### Given task A
Sum up the piece on India's armed forces in two sentences.
### Given task B
Lay out the records as a Markdown table with the columns Row and Line, starting with the first line of the records and going on through the line with "click(x=119, y=55)". Leave out blank lines.

### Passage to read
################
Few government professions in India enjoy as much public goodwill as our defence forces. Mention the Indian Army (for the purpose of this article, Army includes all forces — Air Force and Navy as well) and our chests swell with pride. The Army works well, stays quiet, is apolitical and does a great job protecting our borders from some of our not-so-friendly neighbours. Even in times of domestic trouble, such as riots or floods, the Army is called in and things begin to get better. In times of war, or during terrorist acts, our soldiers lay down their lives or suffer grievous injuries in the line of duty. With all this selfless sacrifice, it is not difficult to see why the Army enjoys so much support from our civilian population. Our local culture, films and songs show the Army in a positive light (unlike the police and politicians). Media coverage, too, focuses on their sacrifice and hard work.
While this positive image is great, it can cloud an objective analysis of how we manage our defence resources in certain situations. One such issue is the OROP scheme. While OROP means ‘one rank, one pension’, it is a bit of a misnomer. It actually means one rank, the latest, highest pension for that rank, irrespective of when you retired. Army veterans essentially want an upward pension revision system for all past veterans or their surviving spouses, estimated to be around 3.2 million in number. There are several reasons why their demand is justified. Pension discrepancy between an officer who retired in 1990, versus an equal-ranked officer who retired in 2015 can be dramatic. A certain consistency was required, especially since the Army intrinsically believes in the concept of rank, and even allows one to keep it after retirement. Most political parties had also promised OROP in their election manifestos, so the government had to deliver at some point. Popular and social media also sided with the veterans, with arguments ranging from “they guard our borders so we should give them what they want” to “how can we disrespect our soldiers?”
################
### Dataset extract
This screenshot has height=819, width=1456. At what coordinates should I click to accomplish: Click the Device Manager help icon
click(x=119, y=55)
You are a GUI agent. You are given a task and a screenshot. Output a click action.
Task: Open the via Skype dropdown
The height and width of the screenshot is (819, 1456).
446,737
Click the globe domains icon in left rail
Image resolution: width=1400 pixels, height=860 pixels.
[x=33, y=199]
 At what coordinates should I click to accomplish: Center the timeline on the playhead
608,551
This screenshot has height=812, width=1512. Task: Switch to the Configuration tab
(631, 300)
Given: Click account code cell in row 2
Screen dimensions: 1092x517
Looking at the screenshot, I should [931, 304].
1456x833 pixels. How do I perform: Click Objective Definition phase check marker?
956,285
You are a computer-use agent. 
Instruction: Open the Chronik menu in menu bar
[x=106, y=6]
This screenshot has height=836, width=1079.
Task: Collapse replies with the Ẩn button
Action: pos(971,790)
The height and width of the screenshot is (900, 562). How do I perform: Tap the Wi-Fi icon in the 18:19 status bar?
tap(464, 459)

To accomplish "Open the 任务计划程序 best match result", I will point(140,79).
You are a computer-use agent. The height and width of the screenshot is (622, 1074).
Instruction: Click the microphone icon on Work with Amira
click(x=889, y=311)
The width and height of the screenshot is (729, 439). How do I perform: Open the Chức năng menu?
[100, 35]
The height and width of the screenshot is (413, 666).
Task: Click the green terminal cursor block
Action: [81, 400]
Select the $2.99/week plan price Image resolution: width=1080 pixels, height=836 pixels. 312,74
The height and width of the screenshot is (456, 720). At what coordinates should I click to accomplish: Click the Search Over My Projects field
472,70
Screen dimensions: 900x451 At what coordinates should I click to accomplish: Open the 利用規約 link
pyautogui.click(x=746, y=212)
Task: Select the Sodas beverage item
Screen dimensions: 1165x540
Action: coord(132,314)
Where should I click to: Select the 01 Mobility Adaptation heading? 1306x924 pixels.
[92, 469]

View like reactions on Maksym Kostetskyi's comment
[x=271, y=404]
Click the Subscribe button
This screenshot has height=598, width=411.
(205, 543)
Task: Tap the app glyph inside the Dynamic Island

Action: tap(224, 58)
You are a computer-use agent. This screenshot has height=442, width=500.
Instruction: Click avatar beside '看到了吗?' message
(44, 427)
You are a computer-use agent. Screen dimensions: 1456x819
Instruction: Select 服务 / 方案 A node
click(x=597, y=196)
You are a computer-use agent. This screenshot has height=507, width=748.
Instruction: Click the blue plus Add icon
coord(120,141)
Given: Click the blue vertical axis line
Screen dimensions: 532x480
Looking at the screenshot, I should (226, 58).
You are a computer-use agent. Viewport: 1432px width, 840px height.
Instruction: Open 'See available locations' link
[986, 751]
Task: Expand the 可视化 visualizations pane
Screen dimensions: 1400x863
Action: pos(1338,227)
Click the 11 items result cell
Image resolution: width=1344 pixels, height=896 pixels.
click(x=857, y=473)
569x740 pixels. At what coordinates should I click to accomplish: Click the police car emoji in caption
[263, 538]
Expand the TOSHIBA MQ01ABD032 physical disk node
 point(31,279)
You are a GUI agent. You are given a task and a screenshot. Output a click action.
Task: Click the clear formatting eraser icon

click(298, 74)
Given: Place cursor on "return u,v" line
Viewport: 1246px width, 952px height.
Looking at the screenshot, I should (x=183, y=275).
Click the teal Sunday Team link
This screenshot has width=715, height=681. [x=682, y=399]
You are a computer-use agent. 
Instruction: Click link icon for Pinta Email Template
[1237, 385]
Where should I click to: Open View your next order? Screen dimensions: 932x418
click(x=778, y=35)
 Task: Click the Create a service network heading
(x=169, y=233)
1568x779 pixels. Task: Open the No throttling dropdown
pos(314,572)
################
### Right answer A
The Indian Army enjoys wide public goodwill because it quietly protects the borders, helps during riots and floods, and its soldiers sacrifice their lives and health, and films, songs and the media all show it in a positive light. That good image can cloud clear thinking about issues like the OROP scheme, which really means giving each rank the latest, highest pension no matter when a person retired, a demand the piece calls justified and which political parties and the media have backed.

### Right answer B
| Row | Line |
|---|---|
| 1 | This screenshot has height=819, width=1456. At what coordinates should I click to accomplish: Click the Device Manager help icon |
| 2 | click(x=119, y=55) |